We solve this problem by storing an identifier of encryption key itself along with each encrypted record. The key is loaded on demand assuming the viewer has access.

The encryption key identifier is essentially a timestamp of when the key was generated. We have a process that periodically re-encrypts all data encrypted with the old keys and then purges them. This effectively removes the secrets from our backups because after long enough there is no key to decrypt the data.

This is an acceptable trade off for our use case as the sensitive data is generally not required to be kept very long.

Be aware that there are some encryption algorithms where decryption with the wrong key won't fail but lead to a wrong result (rot13 being the simplest example, there are some modes in AES with this behavior too).

A potential improvement could be to use a different key per customer, where the key mapping (customer -> key) is encrypted with the application key, this process simplifies key-rotation and prevent that a leaked key gets access to all the secrets.

The key mapping schema could be handled with postgres security definer functions to avoid dumping the schema from code.

> realistically if your DB is compromised, your encryption key probably is too, because they probably got in through your application which holds the key in memory.

Not necessarily. It can reside in memory that isn’t readable by your web application (e.g. in a different process, in the OS kernel, in Apple’s Secure Enclave or ARMs TrustZone))

If your hardware supports something like that, you should seriously consider using it.

Without more context it is hard to say.

For example how often are you using their API Key? Who initiates using the key (e.g. customer, yourselves on schedule, yourselves but manually)?

The password cheatsheet linked elsewhere isn't directly relevant, because an API Key needs to be stored in a recoverable way, unlike a password. A more relevant cheatsheet might be this one (Cryptographic Storage):

https://cheatsheetseries.owasp.org/cheatsheets/Cryptographic...

Without more context or information I am making a lot of assumptions: My gut "go to" is store an entire SQLite single-file database in your regular database (binary/file column), and take advantage of SEE[0] AES-256 (OFB), SQLCipher, or one of the free/open source extension alternatives. Then encrypt/decrypt it using something derived securely from the logged-in user's password (not otherwise stored in the database) OR a mix of something user specific held in your database (e.g. UUID) + something secret stored in environmental variables/on servers. The result is that database compromise ALONE isn't enough to steal the user's secrets, you'd need server + database, or the logged-in user's original password.

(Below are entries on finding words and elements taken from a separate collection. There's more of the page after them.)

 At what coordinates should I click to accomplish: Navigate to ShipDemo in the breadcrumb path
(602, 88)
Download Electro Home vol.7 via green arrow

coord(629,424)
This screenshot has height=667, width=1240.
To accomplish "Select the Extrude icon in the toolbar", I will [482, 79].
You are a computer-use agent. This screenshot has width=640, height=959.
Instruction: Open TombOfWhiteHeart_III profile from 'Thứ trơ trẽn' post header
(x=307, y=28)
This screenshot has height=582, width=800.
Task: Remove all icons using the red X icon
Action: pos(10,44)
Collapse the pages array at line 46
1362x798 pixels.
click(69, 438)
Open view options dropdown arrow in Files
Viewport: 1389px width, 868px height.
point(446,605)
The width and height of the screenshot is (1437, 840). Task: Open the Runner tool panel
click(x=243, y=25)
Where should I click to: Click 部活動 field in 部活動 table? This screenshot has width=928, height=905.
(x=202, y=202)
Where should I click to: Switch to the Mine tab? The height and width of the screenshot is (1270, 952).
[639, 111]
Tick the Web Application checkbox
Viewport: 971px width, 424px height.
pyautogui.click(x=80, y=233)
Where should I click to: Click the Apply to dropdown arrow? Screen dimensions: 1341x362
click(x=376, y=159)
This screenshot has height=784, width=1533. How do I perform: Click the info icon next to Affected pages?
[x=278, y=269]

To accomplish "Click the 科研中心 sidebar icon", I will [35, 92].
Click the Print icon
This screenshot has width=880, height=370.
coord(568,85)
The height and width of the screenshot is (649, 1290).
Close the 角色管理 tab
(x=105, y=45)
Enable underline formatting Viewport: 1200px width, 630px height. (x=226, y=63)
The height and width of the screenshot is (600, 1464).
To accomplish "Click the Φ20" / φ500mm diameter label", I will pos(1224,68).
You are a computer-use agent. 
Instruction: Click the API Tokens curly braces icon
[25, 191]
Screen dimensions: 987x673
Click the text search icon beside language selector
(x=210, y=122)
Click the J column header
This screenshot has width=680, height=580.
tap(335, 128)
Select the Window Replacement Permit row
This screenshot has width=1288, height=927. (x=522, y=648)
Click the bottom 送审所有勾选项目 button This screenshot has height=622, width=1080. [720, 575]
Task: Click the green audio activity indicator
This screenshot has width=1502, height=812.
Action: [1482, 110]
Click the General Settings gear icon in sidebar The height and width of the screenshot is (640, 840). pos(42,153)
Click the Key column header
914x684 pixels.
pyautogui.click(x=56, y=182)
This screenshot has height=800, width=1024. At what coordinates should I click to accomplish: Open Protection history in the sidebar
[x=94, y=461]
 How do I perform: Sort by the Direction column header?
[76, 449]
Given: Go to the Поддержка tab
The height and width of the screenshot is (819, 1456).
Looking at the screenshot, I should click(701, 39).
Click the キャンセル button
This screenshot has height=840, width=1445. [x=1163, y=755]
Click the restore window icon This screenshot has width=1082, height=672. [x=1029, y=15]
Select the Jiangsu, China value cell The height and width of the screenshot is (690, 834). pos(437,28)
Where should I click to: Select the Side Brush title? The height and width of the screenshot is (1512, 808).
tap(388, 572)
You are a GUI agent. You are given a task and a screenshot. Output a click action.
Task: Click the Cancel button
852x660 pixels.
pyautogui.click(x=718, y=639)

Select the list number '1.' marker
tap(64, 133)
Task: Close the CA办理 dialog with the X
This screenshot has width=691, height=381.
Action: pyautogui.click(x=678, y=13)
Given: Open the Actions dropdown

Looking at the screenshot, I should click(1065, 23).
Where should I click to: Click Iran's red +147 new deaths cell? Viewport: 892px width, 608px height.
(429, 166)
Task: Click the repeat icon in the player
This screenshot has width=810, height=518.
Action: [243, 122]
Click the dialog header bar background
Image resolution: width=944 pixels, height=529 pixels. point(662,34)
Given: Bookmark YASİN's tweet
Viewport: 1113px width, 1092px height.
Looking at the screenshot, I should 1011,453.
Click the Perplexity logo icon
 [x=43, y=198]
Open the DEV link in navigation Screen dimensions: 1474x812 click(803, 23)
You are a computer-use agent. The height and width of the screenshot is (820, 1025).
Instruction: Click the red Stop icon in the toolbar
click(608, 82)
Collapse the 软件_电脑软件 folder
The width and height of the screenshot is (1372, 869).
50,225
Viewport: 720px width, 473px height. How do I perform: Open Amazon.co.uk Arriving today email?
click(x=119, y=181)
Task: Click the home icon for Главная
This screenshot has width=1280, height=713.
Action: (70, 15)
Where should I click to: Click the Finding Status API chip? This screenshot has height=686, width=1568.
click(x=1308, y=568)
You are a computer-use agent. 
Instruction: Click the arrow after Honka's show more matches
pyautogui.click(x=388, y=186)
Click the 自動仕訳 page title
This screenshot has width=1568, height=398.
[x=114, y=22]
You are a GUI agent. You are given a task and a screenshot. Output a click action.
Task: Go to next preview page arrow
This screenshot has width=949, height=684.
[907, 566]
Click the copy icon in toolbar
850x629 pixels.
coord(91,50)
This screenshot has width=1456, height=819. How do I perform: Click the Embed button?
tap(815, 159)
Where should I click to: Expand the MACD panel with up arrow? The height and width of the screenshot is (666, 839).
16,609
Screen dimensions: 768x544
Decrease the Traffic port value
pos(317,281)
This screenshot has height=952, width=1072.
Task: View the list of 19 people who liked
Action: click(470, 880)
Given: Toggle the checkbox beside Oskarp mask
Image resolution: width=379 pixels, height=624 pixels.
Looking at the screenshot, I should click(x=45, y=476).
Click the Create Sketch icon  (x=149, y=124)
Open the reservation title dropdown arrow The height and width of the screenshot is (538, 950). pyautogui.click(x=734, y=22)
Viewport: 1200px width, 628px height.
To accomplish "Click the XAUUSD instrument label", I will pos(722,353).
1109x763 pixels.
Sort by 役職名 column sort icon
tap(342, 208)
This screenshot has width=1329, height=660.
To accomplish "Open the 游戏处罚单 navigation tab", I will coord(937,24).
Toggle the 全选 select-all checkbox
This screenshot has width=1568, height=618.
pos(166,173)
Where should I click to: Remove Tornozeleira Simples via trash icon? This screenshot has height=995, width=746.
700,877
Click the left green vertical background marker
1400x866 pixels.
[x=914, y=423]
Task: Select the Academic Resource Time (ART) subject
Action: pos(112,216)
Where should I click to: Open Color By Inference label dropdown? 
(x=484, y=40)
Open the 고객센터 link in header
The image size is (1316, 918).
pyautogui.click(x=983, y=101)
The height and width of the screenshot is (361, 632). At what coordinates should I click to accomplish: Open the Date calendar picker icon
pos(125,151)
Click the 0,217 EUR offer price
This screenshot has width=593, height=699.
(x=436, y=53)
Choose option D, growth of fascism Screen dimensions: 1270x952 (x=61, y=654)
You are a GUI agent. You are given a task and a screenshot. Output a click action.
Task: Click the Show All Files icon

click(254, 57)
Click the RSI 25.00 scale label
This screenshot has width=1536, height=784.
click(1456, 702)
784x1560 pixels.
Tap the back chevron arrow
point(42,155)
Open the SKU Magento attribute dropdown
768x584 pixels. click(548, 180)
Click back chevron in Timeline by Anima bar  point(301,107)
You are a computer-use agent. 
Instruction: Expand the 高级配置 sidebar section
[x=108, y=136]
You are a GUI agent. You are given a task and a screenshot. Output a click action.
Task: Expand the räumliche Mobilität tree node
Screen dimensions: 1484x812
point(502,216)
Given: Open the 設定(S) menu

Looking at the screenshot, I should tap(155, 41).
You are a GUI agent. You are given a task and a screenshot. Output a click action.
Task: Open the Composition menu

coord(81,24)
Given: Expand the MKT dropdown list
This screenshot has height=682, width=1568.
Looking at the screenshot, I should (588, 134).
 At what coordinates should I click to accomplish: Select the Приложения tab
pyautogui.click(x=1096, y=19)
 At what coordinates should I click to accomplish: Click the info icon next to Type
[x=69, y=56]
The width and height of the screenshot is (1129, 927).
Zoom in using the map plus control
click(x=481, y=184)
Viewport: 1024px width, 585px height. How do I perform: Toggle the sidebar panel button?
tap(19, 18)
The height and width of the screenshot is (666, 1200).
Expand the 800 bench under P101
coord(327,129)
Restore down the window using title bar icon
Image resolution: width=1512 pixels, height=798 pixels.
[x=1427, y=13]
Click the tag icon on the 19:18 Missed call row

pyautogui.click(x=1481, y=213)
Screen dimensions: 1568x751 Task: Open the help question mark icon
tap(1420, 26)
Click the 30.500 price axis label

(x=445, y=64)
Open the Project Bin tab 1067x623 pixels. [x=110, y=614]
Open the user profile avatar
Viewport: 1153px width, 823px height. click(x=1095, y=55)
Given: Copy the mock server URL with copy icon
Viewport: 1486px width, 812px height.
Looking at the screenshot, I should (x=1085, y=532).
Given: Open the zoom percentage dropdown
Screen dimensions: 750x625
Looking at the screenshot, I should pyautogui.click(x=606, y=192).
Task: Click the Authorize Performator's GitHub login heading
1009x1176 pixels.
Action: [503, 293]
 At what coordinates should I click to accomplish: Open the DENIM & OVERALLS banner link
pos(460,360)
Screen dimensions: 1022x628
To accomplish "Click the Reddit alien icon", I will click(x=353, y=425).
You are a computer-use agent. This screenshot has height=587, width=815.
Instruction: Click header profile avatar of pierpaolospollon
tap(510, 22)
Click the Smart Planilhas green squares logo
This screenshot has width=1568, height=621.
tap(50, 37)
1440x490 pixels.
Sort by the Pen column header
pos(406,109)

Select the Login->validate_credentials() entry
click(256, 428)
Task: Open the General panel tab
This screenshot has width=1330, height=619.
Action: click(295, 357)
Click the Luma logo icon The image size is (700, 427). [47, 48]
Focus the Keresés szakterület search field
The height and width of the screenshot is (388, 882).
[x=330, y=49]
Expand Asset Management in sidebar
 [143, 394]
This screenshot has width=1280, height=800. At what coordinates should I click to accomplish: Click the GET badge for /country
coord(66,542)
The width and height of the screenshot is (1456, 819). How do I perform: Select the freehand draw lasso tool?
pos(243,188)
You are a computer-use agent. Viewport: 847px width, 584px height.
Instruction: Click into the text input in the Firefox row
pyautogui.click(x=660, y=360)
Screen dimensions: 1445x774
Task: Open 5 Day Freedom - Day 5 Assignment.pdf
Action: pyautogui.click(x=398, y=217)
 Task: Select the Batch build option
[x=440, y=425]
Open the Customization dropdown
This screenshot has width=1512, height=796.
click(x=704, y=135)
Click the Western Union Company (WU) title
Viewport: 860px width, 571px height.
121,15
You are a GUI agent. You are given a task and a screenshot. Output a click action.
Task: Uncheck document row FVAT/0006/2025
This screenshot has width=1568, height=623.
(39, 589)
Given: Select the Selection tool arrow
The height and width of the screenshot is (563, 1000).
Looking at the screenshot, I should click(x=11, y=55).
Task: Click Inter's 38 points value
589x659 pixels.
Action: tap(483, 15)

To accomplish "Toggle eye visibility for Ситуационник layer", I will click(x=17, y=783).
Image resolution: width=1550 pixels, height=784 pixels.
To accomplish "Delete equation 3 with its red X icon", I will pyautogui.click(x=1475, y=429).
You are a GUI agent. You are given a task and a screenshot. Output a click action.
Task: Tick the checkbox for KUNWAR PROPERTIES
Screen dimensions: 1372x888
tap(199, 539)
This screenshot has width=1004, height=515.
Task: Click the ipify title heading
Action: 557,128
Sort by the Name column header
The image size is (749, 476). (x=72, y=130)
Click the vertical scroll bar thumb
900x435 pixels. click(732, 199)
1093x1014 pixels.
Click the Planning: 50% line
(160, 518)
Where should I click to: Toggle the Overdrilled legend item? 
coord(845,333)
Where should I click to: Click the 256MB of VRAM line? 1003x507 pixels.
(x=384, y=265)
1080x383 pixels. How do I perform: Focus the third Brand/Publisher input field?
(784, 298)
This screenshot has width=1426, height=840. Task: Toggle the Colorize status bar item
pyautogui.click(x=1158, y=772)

I realize a whole SQLite database for secret storage might seem excessive, but it is very scalable and self-documenting as you add additional secrets or elements to existing secrets. Most commercial database offerings offer encryption at rest, and a few offer table-specific encryption, but in my experience utilizing some of those implementations is actually MORE complex than what I'm describing here, even if you'd expect the inverse.

[0] https://sqlite.org/com/see.html

How sensitive are the secrets? How often will you be rotating them?

Are the secrets sensitive enough to encrypt them at rest?

Keeping the lock (the encrypted secret) and the key (the decryption key) in two separate places makes it slightly harder for an attacker to recover the plaintext secret, but also means you need to take the necessary precautions to not leak the key accidentally.

Sometimes, we can't even trust our system to be secure enough to prevent the key from becoming compromised, so Hardware Security Modules (HSMs)[1] became a thing, something with, presumably, a smaller attack surface that holds the key and can be used to decrypt the secret.

[1]: https://en.wikipedia.org/wiki/Hardware_security_module

OWASP cheat sheet on password storage. Can be used for API key storage.

https://cheatsheetseries.owasp.org/cheatsheets/Password_Stor...

Thanks, but this is about password hashing. I would like to know about storing third party customer secrets, like API keys, in the most secure way possible.

Nice website though.

The best practice is to leave the secrets on the customers systems and use asymmetric encryption (using FIDO2 or mTLS) to authenticate customers.